═════ EXTRACTED DATA ═════
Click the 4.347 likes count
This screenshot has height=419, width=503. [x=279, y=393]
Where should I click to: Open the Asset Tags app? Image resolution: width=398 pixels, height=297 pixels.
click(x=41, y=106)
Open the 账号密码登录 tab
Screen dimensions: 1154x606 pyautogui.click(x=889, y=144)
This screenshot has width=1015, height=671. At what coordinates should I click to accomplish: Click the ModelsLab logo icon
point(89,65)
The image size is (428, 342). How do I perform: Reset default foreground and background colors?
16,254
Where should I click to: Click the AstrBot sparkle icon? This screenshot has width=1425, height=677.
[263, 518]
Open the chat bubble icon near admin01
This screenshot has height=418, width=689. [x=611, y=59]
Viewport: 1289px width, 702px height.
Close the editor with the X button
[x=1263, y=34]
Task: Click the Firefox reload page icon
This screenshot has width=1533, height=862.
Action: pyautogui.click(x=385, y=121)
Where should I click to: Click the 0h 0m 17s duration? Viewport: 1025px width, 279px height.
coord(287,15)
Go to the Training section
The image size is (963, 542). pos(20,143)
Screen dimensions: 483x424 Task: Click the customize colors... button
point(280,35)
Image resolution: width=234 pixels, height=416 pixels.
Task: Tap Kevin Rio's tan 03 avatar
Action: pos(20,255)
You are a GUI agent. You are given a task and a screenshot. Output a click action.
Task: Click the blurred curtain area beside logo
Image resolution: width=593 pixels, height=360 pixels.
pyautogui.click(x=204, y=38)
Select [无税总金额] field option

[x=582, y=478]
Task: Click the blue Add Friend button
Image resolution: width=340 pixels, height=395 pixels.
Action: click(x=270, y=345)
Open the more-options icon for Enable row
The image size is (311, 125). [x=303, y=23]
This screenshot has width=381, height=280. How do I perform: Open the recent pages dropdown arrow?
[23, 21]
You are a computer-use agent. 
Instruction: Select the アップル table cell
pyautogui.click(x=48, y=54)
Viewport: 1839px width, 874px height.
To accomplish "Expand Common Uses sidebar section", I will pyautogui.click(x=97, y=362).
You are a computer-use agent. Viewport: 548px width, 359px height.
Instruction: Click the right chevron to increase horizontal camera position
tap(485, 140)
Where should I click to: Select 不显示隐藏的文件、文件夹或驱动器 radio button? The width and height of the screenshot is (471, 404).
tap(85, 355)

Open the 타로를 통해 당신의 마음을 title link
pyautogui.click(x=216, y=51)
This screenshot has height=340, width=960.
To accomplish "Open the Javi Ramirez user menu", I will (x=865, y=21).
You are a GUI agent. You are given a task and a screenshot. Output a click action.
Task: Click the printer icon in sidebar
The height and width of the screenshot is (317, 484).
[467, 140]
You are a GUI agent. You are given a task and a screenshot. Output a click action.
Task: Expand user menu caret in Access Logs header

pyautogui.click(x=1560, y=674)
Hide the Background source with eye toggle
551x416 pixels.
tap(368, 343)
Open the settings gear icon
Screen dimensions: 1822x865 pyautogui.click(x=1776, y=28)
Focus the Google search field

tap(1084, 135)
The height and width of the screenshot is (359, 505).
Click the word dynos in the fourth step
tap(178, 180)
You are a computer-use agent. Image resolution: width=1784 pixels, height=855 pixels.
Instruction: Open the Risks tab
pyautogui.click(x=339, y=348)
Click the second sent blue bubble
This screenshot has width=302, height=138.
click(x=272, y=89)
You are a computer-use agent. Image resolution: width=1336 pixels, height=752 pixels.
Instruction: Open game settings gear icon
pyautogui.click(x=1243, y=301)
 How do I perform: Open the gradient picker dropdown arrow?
═════
» **WHAT IS EXPECTED**
Can you copy every row above word for word, without changing a single character?

» **SOLUTION TO THIS TASK**
Click the 4.347 likes count
This screenshot has height=419, width=503. [x=279, y=393]
Where should I click to: Open the Asset Tags app? Image resolution: width=398 pixels, height=297 pixels.
click(x=41, y=106)
Open the 账号密码登录 tab
Screen dimensions: 1154x606 pyautogui.click(x=889, y=144)
This screenshot has width=1015, height=671. At what coordinates should I click to accomplish: Click the ModelsLab logo icon
point(89,65)
The image size is (428, 342). How do I perform: Reset default foreground and background colors?
16,254
Where should I click to: Click the AstrBot sparkle icon? This screenshot has width=1425, height=677.
[263, 518]
Open the chat bubble icon near admin01
This screenshot has height=418, width=689. [x=611, y=59]
Viewport: 1289px width, 702px height.
Close the editor with the X button
[x=1263, y=34]
Task: Click the Firefox reload page icon
This screenshot has width=1533, height=862.
Action: pyautogui.click(x=385, y=121)
Where should I click to: Click the 0h 0m 17s duration? Viewport: 1025px width, 279px height.
coord(287,15)
Go to the Training section
The image size is (963, 542). pos(20,143)
Screen dimensions: 483x424 Task: Click the customize colors... button
point(280,35)
Image resolution: width=234 pixels, height=416 pixels.
Task: Tap Kevin Rio's tan 03 avatar
Action: pos(20,255)
You are a GUI agent. You are given a task and a screenshot. Output a click action.
Task: Click the blurred curtain area beside logo
Image resolution: width=593 pixels, height=360 pixels.
pyautogui.click(x=204, y=38)
Select [无税总金额] field option

[x=582, y=478]
Task: Click the blue Add Friend button
Image resolution: width=340 pixels, height=395 pixels.
Action: click(x=270, y=345)
Open the more-options icon for Enable row
The image size is (311, 125). [x=303, y=23]
This screenshot has width=381, height=280. How do I perform: Open the recent pages dropdown arrow?
[23, 21]
You are a computer-use agent. 
Instruction: Select the アップル table cell
pyautogui.click(x=48, y=54)
Viewport: 1839px width, 874px height.
To accomplish "Expand Common Uses sidebar section", I will pyautogui.click(x=97, y=362).
You are a computer-use agent. Viewport: 548px width, 359px height.
Instruction: Click the right chevron to increase horizontal camera position
tap(485, 140)
Where should I click to: Select 不显示隐藏的文件、文件夹或驱动器 radio button? The width and height of the screenshot is (471, 404).
tap(85, 355)

Open the 타로를 통해 당신의 마음을 title link
pyautogui.click(x=216, y=51)
This screenshot has height=340, width=960.
To accomplish "Open the Javi Ramirez user menu", I will (x=865, y=21).
You are a GUI agent. You are given a task and a screenshot. Output a click action.
Task: Click the printer icon in sidebar
The height and width of the screenshot is (317, 484).
[467, 140]
You are a GUI agent. You are given a task and a screenshot. Output a click action.
Task: Expand user menu caret in Access Logs header

pyautogui.click(x=1560, y=674)
Hide the Background source with eye toggle
551x416 pixels.
tap(368, 343)
Open the settings gear icon
Screen dimensions: 1822x865 pyautogui.click(x=1776, y=28)
Focus the Google search field

tap(1084, 135)
The height and width of the screenshot is (359, 505).
Click the word dynos in the fourth step
tap(178, 180)
You are a computer-use agent. Image resolution: width=1784 pixels, height=855 pixels.
Instruction: Open the Risks tab
pyautogui.click(x=339, y=348)
Click the second sent blue bubble
This screenshot has width=302, height=138.
click(x=272, y=89)
You are a computer-use agent. Image resolution: width=1336 pixels, height=752 pixels.
Instruction: Open game settings gear icon
pyautogui.click(x=1243, y=301)
 How do I perform: Open the gradient picker dropdown arrow?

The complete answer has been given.